_WHAT IS BEING ASKED_: Rewrite the records from the beginning through the line containing "The height and width of the screenshot is (443, 790).", changing "location" to "position" and leaving everything else as it is.

== EXERCISE DATA

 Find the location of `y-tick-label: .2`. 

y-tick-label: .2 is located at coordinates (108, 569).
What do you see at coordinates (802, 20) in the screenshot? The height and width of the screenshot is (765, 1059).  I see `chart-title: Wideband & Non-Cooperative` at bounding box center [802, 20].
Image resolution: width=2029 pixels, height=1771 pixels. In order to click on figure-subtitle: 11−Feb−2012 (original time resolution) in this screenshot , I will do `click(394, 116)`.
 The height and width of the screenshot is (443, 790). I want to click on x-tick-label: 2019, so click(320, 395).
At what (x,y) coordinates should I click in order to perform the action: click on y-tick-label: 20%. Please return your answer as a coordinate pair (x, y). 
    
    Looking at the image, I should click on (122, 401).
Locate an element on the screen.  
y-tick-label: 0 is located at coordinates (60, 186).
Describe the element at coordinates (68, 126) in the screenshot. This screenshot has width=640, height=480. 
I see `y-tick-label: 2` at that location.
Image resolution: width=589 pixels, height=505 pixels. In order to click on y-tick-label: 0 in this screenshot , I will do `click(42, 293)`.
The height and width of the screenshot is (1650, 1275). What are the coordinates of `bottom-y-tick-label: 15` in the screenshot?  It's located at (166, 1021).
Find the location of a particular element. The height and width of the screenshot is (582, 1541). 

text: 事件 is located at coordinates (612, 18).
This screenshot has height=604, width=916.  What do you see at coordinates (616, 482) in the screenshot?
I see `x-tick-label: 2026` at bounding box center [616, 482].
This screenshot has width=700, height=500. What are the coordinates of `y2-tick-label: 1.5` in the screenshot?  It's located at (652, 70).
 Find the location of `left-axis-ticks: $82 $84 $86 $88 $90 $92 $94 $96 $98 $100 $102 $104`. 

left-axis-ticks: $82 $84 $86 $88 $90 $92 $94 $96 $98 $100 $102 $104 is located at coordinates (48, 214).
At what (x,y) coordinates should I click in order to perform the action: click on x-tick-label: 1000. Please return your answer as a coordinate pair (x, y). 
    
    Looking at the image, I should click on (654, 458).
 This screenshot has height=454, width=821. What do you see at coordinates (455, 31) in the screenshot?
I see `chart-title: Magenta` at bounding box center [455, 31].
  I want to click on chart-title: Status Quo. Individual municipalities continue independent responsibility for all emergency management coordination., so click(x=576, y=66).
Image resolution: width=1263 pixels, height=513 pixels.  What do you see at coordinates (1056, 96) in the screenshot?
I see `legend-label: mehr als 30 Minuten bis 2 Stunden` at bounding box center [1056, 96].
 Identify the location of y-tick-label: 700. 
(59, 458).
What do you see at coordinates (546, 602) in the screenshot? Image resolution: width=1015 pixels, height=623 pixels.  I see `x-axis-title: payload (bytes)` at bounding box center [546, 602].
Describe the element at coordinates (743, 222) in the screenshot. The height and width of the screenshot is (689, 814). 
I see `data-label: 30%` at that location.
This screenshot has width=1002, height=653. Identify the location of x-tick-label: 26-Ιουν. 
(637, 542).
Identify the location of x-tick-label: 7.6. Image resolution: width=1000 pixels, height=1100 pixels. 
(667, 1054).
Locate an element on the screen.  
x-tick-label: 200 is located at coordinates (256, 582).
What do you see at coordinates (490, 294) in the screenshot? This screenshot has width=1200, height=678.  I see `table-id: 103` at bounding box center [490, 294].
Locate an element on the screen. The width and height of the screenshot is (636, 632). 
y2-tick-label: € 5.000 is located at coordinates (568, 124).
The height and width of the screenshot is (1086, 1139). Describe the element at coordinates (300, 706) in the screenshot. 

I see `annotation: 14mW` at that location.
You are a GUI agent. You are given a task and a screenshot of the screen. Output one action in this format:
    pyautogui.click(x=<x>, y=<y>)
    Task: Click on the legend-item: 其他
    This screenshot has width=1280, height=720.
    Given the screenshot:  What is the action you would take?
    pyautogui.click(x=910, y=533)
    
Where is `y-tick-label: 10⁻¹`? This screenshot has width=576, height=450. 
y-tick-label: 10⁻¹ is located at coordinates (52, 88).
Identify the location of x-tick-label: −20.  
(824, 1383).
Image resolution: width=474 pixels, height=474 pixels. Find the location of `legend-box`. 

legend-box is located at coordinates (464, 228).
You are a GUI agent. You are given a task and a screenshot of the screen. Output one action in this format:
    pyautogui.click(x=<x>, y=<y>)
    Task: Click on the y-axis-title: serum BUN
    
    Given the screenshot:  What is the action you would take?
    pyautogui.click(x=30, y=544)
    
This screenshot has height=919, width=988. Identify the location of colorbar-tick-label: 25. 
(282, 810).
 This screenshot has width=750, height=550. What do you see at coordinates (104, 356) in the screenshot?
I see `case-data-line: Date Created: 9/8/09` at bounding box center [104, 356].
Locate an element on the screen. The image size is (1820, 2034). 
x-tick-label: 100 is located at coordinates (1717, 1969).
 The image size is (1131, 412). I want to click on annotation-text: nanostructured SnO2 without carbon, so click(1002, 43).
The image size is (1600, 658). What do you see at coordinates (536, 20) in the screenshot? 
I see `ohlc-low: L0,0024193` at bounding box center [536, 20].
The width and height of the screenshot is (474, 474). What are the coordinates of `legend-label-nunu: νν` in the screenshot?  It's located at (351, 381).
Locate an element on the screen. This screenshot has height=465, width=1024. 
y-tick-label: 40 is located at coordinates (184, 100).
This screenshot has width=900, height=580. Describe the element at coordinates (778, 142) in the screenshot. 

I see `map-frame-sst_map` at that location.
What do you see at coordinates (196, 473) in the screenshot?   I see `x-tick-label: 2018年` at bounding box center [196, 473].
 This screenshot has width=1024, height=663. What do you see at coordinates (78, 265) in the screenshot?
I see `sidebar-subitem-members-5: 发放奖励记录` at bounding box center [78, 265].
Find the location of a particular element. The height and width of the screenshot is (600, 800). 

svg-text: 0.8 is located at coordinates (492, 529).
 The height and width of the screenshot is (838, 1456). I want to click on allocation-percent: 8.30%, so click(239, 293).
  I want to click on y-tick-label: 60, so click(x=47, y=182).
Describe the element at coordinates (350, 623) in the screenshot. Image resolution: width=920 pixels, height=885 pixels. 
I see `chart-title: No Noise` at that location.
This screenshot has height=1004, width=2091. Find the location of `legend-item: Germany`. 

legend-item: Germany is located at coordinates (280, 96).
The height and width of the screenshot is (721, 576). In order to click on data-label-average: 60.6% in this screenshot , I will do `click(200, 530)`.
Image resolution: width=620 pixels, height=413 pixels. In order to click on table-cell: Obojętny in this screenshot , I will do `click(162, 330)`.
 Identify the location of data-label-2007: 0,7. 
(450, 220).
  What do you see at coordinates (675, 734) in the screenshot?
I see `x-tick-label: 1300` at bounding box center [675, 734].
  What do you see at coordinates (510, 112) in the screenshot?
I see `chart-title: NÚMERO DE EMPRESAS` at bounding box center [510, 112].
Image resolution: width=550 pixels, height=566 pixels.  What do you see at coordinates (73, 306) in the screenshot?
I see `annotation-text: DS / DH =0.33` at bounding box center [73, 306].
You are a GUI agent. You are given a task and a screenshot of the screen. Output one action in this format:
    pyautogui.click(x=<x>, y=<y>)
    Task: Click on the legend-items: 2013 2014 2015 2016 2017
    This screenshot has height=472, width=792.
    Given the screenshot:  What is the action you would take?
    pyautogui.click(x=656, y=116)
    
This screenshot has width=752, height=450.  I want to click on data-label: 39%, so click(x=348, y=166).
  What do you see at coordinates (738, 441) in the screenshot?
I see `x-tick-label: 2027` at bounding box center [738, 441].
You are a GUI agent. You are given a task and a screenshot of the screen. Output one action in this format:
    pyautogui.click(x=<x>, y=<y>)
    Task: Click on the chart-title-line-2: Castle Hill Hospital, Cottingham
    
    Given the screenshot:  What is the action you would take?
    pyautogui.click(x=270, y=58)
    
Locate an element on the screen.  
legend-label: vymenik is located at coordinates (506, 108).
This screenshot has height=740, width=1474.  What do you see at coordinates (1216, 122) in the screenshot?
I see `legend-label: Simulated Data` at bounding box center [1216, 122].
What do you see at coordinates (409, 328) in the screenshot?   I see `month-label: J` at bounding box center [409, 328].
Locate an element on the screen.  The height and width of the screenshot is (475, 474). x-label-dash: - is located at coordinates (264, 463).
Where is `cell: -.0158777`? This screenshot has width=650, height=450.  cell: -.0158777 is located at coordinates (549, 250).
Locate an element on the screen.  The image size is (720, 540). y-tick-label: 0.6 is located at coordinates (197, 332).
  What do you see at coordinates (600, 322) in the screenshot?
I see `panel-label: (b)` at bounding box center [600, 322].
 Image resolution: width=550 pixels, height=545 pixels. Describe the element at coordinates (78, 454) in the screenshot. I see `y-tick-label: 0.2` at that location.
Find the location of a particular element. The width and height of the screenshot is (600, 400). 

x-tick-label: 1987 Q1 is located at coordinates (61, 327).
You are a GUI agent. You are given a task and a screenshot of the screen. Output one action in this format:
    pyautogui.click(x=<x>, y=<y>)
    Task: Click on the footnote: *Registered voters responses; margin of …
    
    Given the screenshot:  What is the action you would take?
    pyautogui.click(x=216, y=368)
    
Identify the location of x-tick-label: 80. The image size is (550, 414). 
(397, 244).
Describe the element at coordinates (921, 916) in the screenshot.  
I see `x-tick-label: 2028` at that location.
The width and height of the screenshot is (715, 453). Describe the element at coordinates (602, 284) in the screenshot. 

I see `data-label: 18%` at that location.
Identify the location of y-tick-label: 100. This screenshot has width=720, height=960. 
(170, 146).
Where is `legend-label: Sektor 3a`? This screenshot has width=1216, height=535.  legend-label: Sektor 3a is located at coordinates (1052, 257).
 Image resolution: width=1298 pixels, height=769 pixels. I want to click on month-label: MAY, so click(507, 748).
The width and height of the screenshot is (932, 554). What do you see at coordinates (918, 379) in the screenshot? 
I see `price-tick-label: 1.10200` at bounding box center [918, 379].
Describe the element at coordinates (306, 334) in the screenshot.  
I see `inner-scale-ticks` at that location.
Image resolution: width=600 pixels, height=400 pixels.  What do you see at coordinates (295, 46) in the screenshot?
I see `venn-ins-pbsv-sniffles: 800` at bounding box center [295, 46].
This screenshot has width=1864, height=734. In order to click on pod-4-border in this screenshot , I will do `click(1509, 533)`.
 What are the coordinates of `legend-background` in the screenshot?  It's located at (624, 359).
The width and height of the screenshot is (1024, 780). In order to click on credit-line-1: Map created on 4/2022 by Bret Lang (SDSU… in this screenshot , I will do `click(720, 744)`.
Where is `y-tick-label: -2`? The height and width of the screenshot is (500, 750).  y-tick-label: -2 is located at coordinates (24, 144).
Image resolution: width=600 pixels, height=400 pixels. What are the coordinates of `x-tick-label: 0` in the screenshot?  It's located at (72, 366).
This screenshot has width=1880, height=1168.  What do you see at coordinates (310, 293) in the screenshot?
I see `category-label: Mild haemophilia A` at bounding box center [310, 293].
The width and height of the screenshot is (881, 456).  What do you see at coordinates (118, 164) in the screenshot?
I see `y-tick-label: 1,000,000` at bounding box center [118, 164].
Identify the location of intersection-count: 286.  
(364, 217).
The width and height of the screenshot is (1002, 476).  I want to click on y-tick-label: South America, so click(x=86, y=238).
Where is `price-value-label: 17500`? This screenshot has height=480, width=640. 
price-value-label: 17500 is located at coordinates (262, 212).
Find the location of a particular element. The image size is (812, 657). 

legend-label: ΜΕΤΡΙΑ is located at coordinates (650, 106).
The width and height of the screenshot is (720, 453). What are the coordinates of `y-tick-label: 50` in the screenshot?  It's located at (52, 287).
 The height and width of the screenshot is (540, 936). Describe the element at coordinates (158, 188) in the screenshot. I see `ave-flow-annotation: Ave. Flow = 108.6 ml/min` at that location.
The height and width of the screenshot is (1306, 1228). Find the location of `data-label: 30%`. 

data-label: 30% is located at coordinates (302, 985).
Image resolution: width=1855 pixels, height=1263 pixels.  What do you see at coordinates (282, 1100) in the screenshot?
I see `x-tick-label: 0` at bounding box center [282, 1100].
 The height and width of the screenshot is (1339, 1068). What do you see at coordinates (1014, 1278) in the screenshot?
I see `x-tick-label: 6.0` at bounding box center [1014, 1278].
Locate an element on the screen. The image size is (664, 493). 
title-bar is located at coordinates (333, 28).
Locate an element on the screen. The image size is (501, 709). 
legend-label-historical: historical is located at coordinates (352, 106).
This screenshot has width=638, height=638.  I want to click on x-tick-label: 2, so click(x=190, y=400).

====

_RESPONSE TO THE TASK_:
 Find the position of `y-tick-label: .2`. 

y-tick-label: .2 is located at coordinates (108, 569).
What do you see at coordinates (802, 20) in the screenshot? The height and width of the screenshot is (765, 1059).  I see `chart-title: Wideband & Non-Cooperative` at bounding box center [802, 20].
Image resolution: width=2029 pixels, height=1771 pixels. In order to click on figure-subtitle: 11−Feb−2012 (original time resolution) in this screenshot , I will do `click(394, 116)`.
 The height and width of the screenshot is (443, 790). I want to click on x-tick-label: 2019, so click(320, 395).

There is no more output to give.